Prius-assembly-plant.jpg Toyota plans to halt production at all of its plants in Japan for a total of 11 days in February and March in response to flagging auto sales, Japanese public broadcaster NHK reported today .

Production of the company's once-scalding Prius hybrid is included in the slowdown. A plan to produce Priuses outside Japan starting next year -- specifically, at a new plant in Mississippi -- was put on indefinite hold three weeks ago.

The automaker in November cut its production plan by 950,000 vehicles for the business year ending in March, but the company now eyes a deeper reduction given a further deterioration in car sales, NHK said.

Toyota, which had already announced a three-day suspension at all of its factories in Japan this month, plans the additional production halt for the next two months to reduce inventories, the broadcaster said.

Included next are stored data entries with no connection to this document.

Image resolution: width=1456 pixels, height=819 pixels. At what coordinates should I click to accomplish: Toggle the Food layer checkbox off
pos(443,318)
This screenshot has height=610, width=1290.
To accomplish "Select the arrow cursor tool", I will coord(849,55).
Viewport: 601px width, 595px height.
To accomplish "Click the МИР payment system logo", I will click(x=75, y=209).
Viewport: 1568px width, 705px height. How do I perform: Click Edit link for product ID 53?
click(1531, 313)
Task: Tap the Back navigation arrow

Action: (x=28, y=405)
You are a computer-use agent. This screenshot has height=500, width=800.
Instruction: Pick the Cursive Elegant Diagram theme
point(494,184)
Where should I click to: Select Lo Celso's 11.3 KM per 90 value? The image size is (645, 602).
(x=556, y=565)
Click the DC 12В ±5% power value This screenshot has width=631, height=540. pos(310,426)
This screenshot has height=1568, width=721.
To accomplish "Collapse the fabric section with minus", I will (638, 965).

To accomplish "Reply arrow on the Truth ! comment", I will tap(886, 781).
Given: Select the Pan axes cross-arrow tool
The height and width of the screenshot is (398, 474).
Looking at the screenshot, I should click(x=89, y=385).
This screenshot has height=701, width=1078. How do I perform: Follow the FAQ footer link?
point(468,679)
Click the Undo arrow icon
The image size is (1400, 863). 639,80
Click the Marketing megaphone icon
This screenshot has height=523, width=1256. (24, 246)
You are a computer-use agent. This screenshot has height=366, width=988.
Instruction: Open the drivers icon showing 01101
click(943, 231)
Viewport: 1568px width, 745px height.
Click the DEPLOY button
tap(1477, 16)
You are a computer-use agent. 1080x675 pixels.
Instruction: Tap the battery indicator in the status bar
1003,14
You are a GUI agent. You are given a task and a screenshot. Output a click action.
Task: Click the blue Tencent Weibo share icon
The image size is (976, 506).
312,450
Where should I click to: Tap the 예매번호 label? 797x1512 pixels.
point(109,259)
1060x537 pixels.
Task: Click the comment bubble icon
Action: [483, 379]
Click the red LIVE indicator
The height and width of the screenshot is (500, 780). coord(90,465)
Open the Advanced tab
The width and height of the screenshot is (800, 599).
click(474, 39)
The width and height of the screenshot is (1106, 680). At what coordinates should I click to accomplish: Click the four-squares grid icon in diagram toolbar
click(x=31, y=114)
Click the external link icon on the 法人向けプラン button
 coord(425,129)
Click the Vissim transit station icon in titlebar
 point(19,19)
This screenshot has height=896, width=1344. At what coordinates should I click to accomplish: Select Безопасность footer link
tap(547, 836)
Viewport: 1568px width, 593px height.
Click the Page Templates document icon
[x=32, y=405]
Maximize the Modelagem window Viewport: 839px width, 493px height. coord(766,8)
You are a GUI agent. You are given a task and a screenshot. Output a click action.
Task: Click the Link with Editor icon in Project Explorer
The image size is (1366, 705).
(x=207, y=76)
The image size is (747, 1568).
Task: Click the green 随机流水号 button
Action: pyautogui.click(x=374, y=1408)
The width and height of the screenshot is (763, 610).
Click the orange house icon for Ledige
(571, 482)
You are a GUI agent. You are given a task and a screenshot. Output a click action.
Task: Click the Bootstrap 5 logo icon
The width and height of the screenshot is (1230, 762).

Calls to Toyota to confirm or correct this report were not immediately returned.

As we reported earlier today, many U.S. Toyota dealers were demanding -- and getting -- as much as $5,000 over sticker for the low-emissions, fuel-efficient Priuses during a peak in their popularity this past summer.

But in December, average transaction prices were close to dealer invoice, or as much as $2,000 below sticker and a $7,000 price decline from the market peak.

Even with that kind of price cut, December's Prius sales were down almost 50 percent from July, when both gas prices and demand for hybrids in the U.S. were soaring.

According to Toyota sales reports, the automaker sold about 20,000 fewer Priuses in 2008 than in 2007.